-- Information given follows --

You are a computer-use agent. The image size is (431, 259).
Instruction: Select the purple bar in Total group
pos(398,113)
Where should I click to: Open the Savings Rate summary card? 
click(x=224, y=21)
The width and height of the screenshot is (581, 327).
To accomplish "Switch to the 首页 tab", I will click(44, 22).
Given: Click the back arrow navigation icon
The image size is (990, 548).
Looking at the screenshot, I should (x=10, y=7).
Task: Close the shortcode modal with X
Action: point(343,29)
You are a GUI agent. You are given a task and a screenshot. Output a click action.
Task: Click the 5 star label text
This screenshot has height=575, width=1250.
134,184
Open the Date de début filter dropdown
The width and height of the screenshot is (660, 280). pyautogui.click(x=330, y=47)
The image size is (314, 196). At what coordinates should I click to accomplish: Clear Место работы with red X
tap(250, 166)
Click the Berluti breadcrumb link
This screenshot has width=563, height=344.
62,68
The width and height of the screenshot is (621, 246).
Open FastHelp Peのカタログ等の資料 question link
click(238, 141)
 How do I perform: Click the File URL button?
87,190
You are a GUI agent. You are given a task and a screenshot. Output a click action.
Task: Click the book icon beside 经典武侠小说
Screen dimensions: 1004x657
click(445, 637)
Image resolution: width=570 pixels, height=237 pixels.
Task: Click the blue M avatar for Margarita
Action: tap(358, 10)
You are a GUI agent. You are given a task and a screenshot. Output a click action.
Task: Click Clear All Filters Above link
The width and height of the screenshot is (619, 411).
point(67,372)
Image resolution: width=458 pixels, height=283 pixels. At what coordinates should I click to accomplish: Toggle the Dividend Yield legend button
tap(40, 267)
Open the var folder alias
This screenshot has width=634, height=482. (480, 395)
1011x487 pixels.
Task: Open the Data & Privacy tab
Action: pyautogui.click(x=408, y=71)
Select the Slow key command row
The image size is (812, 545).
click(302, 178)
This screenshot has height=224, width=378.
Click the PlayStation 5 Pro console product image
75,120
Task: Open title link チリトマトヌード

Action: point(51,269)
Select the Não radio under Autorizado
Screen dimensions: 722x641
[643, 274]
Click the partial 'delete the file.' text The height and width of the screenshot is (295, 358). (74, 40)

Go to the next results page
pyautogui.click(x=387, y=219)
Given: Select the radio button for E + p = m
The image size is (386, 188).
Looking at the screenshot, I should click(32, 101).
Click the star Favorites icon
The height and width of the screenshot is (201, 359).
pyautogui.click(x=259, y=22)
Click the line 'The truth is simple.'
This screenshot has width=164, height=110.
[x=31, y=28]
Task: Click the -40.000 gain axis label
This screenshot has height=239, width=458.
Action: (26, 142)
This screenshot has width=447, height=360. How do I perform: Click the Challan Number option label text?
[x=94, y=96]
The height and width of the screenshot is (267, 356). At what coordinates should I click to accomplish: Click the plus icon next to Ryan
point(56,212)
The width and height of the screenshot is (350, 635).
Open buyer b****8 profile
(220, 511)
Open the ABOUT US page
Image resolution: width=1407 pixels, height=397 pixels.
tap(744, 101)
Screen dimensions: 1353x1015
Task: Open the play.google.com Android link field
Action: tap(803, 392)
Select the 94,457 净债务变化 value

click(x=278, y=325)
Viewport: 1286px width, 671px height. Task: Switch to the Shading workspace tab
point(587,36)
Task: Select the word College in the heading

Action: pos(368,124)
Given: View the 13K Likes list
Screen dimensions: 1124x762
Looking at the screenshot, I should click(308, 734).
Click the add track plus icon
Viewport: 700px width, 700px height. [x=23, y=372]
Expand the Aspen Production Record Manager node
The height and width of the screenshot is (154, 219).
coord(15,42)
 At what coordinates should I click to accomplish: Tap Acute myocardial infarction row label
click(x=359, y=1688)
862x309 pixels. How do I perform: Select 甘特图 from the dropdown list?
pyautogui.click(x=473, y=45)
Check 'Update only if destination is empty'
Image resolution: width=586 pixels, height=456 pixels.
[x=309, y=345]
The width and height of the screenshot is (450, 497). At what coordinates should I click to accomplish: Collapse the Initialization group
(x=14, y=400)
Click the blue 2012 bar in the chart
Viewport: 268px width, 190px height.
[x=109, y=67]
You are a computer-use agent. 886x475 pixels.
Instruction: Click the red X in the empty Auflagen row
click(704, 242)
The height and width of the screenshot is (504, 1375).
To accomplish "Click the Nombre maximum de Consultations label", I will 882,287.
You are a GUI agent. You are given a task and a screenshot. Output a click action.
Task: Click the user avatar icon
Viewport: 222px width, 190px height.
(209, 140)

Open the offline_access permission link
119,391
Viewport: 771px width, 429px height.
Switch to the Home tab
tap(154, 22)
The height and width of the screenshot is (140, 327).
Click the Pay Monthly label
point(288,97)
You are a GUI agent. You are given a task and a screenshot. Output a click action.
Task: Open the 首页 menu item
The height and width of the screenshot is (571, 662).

-- Information given concluded --

Task to complete: Write out precisely the lines from the one holding "Switch to the Home tab" through the end of the material, including both of those ends.

Output:
Switch to the Home tab
tap(154, 22)
The height and width of the screenshot is (140, 327).
Click the Pay Monthly label
point(288,97)
You are a GUI agent. You are given a task and a screenshot. Output a click action.
Task: Open the 首页 menu item
The height and width of the screenshot is (571, 662).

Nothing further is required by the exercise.